>>>
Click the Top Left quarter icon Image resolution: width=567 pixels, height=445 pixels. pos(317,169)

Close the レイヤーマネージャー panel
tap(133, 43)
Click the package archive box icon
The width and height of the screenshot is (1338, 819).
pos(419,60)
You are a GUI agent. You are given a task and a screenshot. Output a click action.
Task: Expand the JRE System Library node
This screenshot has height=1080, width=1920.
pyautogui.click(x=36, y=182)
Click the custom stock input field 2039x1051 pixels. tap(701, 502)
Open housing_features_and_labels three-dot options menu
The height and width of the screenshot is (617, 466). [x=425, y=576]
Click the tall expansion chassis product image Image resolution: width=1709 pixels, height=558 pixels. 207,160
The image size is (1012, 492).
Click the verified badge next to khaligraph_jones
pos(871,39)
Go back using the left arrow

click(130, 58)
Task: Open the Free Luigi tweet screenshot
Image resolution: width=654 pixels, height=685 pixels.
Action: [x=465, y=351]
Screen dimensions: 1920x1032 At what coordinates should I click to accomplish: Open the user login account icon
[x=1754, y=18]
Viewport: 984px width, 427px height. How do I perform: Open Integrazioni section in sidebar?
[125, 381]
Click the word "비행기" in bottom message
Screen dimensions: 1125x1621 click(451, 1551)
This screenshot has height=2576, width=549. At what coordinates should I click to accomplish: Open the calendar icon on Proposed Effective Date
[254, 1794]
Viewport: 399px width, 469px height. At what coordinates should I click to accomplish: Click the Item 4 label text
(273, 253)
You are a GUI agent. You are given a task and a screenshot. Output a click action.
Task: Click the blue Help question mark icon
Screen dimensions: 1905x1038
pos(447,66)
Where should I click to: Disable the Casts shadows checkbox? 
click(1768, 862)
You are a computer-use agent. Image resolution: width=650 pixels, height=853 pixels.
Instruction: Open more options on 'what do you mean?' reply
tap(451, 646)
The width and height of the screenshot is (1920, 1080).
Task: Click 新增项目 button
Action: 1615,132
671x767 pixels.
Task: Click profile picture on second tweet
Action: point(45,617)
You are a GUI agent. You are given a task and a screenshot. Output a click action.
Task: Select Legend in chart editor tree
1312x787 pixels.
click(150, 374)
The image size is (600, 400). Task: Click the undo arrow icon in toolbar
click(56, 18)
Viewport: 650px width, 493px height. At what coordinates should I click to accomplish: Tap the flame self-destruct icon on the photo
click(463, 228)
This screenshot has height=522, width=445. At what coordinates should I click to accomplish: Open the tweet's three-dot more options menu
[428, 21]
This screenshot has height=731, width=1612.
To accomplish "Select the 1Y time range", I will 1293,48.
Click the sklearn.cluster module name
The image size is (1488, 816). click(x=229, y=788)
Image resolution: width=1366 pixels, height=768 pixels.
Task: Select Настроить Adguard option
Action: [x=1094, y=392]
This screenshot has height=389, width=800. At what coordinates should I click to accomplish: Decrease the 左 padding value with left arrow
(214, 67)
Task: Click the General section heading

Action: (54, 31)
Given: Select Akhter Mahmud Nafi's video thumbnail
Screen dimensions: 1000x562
<<<
**Your objective**
Exactly as shown above, return all of the entries.

**Your solution**
Click the Top Left quarter icon Image resolution: width=567 pixels, height=445 pixels. pos(317,169)

Close the レイヤーマネージャー panel
tap(133, 43)
Click the package archive box icon
The width and height of the screenshot is (1338, 819).
pos(419,60)
You are a GUI agent. You are given a task and a screenshot. Output a click action.
Task: Expand the JRE System Library node
This screenshot has height=1080, width=1920.
pyautogui.click(x=36, y=182)
Click the custom stock input field 2039x1051 pixels. tap(701, 502)
Open housing_features_and_labels three-dot options menu
The height and width of the screenshot is (617, 466). [x=425, y=576]
Click the tall expansion chassis product image Image resolution: width=1709 pixels, height=558 pixels. 207,160
The image size is (1012, 492).
Click the verified badge next to khaligraph_jones
pos(871,39)
Go back using the left arrow

click(130, 58)
Task: Open the Free Luigi tweet screenshot
Image resolution: width=654 pixels, height=685 pixels.
Action: [x=465, y=351]
Screen dimensions: 1920x1032 At what coordinates should I click to accomplish: Open the user login account icon
[x=1754, y=18]
Viewport: 984px width, 427px height. How do I perform: Open Integrazioni section in sidebar?
[125, 381]
Click the word "비행기" in bottom message
Screen dimensions: 1125x1621 click(451, 1551)
This screenshot has height=2576, width=549. At what coordinates should I click to accomplish: Open the calendar icon on Proposed Effective Date
[254, 1794]
Viewport: 399px width, 469px height. At what coordinates should I click to accomplish: Click the Item 4 label text
(273, 253)
You are a GUI agent. You are given a task and a screenshot. Output a click action.
Task: Click the blue Help question mark icon
Screen dimensions: 1905x1038
pos(447,66)
Where should I click to: Disable the Casts shadows checkbox? 
click(1768, 862)
You are a computer-use agent. Image resolution: width=650 pixels, height=853 pixels.
Instruction: Open more options on 'what do you mean?' reply
tap(451, 646)
The width and height of the screenshot is (1920, 1080).
Task: Click 新增项目 button
Action: 1615,132
671x767 pixels.
Task: Click profile picture on second tweet
Action: point(45,617)
You are a GUI agent. You are given a task and a screenshot. Output a click action.
Task: Select Legend in chart editor tree
1312x787 pixels.
click(150, 374)
The image size is (600, 400). Task: Click the undo arrow icon in toolbar
click(56, 18)
Viewport: 650px width, 493px height. At what coordinates should I click to accomplish: Tap the flame self-destruct icon on the photo
click(463, 228)
This screenshot has height=522, width=445. At what coordinates should I click to accomplish: Open the tweet's three-dot more options menu
[428, 21]
This screenshot has height=731, width=1612.
To accomplish "Select the 1Y time range", I will 1293,48.
Click the sklearn.cluster module name
The image size is (1488, 816). click(x=229, y=788)
Image resolution: width=1366 pixels, height=768 pixels.
Task: Select Настроить Adguard option
Action: [x=1094, y=392]
This screenshot has height=389, width=800. At what coordinates should I click to accomplish: Decrease the 左 padding value with left arrow
(214, 67)
Task: Click the General section heading

Action: (54, 31)
Given: Select Akhter Mahmud Nafi's video thumbnail
Screen dimensions: 1000x562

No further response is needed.